# Start of SOURCE EXCERPT

Every year, my aunt’s hopes were crushed. He would show up at our house the night before we left, bearing a 50-pound sack of potatoes. He would plop it on our dining room floor and announce, “Let’s go, Mom.”

He not only brought his wife, but he always brought a young male friend, whose relationship with Hawky was unclear. To the embarrassment of my brothers and sister and their friends, he insisted on sitting on the beach with us. He came armed with binoculars and a high-pitched whistle, which he would toot whenever a young lady walked by. He had a hopeless crush on one of my sister’s heavy-set friends. He described her to me as, “all meat, no potatoes.” I, of course, had no idea whether that was a compliment or an insult.

My aunt was at least grateful for one of his quirks. He didn’t drink. When all of the adults went off drinking, Hawky would go with his young friend to the Boardwalk, buy a new whistle and then cap off his evening with a banana split. He would make parrot-like noises back at the apartment, causing us to laugh, which would encourage him to keep making the noises until the adults returned.

It was Hawky who once held me by the feet over a balcony railing during our annual day trip to Steel Pier in Atlantic City, which we all hated because it was clearly inferior to Wildwood. I was looking from a balcony at an interesting display below of a model suburban home, complete with a glistening kitchen unlike anything at home, and I was fantasizing about living there when Hawky and his friend lifted me up by the feet and dangled me over the kitchen as if they were going to drop me in. They thought it was funny beyond all belief.

 

Those two weeks consisted of mostly uninterrupted bliss for me, but there were these tough moments too. One episode in particular was even more traumatic.

“We have a little boy … Tommy. Tommy is 5 years old, having brown hair, brown eyes, and is wearing a green bathing suit. … Please call for Tommy at the Schellenger Avenue Information Center.”

Yes, yet another little loser was lost.

On the Wildwood beach on an August afternoon, that droning, patronizing voice of an anonymous woman, always the same voice, always the same cadence, was as much a part of the sound-scape as the roar of the waves and the huckstering entreaties of the “Fudgie-Wudgie man.”

We heard her at least once every half-hour imploring parents to “please call” for so-and-so at the Schellenger Avenue Information Booth, a sleek, glass-front building on the Boardwalk, or, for real losers considered unworthy to enter a structure of such class, “the Burke Avenue Beach Tent.”

The Wildwood beach was an absolutely ideal setting for losing a child. The beach was massive, at least 500 yards from the Boardwalk to the water. I would learn later that such width was unusual for a beach, a freak of engineering. I did know then that it was way wider than the sands that fronted Cape May, where menacing waves attacked the concrete “Boardwalk,” and Atlantic City, where the sand was the seashore equivalent of dirt and the seagulls acted like pigeons. We took day trips to Atlantic City and Cape May very year. I hated them; why would anyone want to leave Wildwood?

In August, even on weekdays, the Wildwood beach was a maze of multi-colored blankets, umbrellas, and towels with every available space staked out by Coppertone-slathered flesh. We would colonize our area with two Army blankets and an assortment of towels, never did we bring enough dry material to accommodate the 12 to 15 of us who were staying at the apartment and were too young to go drinking in the afternoon. Finding those blankets after coming out of the water could be a “Where’s Waldo” exercise, but one that I managed to execute successfully. For all the misadventures and humiliations I ever had suffered on the beach – and the clash of crab-red and ultra-white skin was an endless source of amusement to my blanket-makes and embarrassment to me – at least I never became one of those Little Lost Losers whose abject helplessness would be shared with 100,000 bronzing bodies.

# End of SOURCE EXCERPT

PROBLEM 1 → Rewrite the paragraph of the Wildwood excerpt that begins "The Wildwood beach was an absolutely ideal setting" in a shorter form, keeping its main facts.
PROBLEM 2 → Copy out the part of the Wildwood excerpt starting with "He not only" and going on through "or an insult.".

# Start of RAW DATA

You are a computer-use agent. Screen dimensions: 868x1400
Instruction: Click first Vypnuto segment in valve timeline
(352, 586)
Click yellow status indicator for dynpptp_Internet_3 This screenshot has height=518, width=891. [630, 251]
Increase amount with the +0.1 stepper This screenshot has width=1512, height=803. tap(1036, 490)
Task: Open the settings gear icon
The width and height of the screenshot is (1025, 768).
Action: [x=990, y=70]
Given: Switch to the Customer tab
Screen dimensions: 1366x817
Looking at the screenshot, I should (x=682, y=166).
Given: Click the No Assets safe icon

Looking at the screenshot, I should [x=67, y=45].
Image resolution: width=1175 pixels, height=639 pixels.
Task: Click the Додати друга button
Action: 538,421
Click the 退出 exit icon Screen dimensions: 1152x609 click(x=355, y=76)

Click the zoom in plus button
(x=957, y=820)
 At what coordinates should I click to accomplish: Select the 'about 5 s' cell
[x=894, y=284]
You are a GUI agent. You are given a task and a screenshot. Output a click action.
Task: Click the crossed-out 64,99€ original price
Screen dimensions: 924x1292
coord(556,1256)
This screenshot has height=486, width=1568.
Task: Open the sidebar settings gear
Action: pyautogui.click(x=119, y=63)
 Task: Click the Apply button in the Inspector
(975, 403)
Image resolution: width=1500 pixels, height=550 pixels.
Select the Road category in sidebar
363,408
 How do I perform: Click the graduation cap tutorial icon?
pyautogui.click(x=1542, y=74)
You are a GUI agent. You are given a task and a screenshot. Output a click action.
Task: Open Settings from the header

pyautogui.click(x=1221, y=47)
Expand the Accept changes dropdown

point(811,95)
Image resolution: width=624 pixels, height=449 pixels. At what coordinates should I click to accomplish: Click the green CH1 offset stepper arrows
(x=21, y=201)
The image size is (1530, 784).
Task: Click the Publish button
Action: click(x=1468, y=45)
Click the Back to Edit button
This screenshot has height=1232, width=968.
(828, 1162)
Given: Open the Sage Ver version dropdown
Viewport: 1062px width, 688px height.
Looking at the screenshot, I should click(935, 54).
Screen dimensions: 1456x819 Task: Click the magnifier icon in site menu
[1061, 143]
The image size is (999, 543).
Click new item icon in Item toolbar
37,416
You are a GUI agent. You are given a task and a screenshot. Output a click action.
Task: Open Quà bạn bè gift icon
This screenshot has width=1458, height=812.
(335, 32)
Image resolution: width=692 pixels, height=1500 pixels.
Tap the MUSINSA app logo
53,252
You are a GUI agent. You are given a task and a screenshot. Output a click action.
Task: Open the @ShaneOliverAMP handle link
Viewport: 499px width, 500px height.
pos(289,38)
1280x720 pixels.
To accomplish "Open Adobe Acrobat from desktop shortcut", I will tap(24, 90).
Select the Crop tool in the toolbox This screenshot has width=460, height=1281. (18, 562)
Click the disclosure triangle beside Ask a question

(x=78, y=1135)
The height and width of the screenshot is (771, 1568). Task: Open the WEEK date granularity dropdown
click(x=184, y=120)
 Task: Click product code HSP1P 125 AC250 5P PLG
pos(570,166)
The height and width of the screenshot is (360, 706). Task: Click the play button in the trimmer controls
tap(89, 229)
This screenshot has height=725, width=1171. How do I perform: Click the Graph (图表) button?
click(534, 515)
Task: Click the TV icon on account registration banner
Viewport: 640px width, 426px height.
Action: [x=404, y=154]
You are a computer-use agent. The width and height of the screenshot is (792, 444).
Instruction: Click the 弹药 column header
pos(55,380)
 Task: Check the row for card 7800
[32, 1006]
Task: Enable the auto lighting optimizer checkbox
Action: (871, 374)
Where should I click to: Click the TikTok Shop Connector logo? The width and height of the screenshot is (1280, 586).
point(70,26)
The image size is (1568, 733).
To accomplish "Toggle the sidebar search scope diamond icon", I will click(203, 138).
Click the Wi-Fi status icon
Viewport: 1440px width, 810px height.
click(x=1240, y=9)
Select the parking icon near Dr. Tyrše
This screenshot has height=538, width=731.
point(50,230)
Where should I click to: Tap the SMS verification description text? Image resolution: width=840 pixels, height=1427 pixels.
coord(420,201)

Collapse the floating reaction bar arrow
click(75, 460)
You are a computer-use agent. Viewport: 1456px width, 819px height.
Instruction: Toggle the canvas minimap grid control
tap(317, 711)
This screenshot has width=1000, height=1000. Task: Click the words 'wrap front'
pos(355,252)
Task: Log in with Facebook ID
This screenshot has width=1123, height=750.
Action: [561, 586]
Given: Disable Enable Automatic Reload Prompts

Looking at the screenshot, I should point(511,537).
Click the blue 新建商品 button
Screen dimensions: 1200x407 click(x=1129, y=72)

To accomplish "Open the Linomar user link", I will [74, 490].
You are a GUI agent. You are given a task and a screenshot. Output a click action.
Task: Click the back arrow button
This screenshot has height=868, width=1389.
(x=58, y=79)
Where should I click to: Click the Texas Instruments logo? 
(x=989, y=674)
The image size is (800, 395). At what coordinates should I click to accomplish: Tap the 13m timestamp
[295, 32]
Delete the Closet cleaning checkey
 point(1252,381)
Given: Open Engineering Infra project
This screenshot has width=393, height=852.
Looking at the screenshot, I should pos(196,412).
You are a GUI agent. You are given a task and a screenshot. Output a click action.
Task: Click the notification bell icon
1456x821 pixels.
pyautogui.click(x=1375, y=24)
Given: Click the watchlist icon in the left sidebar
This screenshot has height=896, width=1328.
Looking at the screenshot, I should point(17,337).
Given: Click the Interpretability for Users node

# End of RAW DATA

COMPLETE RESPONSE 1 → The Wildwood beach was a perfect place to lose a child. It was huge, at least 500 yards from the Boardwalk to the water, a width I later learned was unusual and a freak of engineering. Even then I knew it was far wider than the beaches at Cape May, where waves hit a concrete "Boardwalk," and Atlantic City, where the sand was like dirt and the seagulls acted like pigeons. We took day trips to both places every year, and I hated them, because I saw no reason to leave Wildwood.

COMPLETE RESPONSE 2 →
He not only brought his wife, but he always brought a young male friend, whose relationship with Hawky was unclear. To the embarrassment of my brothers and sister and their friends, he insisted on sitting on the beach with us. He came armed with binoculars and a high-pitched whistle, which he would toot whenever a young lady walked by. He had a hopeless crush on one of my sister’s heavy-set friends. He described her to me as, “all meat, no potatoes.” I, of course, had no idea whether that was a compliment or an insult.